Items from a dataset:

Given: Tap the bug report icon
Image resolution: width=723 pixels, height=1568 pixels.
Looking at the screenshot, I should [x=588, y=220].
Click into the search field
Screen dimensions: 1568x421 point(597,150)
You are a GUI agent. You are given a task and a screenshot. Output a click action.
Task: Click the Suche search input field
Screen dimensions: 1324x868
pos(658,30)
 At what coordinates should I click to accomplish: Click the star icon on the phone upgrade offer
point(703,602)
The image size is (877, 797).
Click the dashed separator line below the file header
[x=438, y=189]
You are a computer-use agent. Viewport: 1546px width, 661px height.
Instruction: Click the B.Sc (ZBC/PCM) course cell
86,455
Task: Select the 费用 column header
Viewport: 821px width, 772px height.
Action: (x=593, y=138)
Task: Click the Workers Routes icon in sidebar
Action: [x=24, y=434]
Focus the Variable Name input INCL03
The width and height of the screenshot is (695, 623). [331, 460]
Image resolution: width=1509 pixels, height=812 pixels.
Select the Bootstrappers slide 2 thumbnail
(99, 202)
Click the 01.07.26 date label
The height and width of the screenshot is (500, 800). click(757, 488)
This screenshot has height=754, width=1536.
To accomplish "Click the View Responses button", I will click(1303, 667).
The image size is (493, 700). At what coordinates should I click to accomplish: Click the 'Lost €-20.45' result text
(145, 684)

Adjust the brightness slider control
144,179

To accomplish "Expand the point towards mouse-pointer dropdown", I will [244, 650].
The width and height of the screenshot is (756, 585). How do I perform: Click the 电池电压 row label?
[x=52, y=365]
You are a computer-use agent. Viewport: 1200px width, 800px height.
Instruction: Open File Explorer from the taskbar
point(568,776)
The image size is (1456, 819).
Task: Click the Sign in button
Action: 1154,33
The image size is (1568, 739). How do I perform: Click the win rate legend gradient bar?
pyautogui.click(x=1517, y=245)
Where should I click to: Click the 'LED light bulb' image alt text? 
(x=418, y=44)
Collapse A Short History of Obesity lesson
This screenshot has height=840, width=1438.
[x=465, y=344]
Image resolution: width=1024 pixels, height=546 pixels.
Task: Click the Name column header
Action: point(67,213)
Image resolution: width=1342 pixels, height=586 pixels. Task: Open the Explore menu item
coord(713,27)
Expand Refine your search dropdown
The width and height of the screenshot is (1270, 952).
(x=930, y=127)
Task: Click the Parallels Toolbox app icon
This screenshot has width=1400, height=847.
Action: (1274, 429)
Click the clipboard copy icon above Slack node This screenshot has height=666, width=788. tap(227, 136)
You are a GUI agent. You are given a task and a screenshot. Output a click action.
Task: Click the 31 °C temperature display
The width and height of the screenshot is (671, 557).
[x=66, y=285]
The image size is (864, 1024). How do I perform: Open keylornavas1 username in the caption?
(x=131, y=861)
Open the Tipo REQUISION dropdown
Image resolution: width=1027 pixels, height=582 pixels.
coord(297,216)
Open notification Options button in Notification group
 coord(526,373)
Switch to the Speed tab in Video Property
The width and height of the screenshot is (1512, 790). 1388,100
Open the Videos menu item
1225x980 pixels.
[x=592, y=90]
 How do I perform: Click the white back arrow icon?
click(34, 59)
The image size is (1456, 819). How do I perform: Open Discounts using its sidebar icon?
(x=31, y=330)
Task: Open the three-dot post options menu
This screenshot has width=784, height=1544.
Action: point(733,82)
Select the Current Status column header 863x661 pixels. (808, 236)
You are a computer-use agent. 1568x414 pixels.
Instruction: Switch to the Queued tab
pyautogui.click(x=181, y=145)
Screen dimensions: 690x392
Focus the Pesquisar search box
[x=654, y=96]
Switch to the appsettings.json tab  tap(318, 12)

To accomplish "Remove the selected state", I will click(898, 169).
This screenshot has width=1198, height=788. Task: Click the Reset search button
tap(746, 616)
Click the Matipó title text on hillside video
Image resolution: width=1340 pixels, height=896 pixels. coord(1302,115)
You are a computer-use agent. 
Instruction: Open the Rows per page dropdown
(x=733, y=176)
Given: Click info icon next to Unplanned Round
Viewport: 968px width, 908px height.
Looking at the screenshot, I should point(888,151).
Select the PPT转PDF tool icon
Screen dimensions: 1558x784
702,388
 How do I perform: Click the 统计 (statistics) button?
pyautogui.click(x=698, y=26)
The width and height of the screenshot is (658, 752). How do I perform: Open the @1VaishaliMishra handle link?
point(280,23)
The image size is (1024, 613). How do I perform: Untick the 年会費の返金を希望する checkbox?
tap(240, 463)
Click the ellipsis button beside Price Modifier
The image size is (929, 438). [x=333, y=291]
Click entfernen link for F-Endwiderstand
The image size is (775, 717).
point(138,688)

WHAT YOU WILL DO: Rescale the lines from the one containing "Click entfernen link for F-Endwiderstand" through the end of the listing by writing them out again in full, requests included. Multiply every coordinate in the answers by 1.55 and round to whole numbers, with halves rounded up.

REPLY TO THE TASK:
Click entfernen link for F-Endwiderstand
The image size is (775, 717).
point(214,1066)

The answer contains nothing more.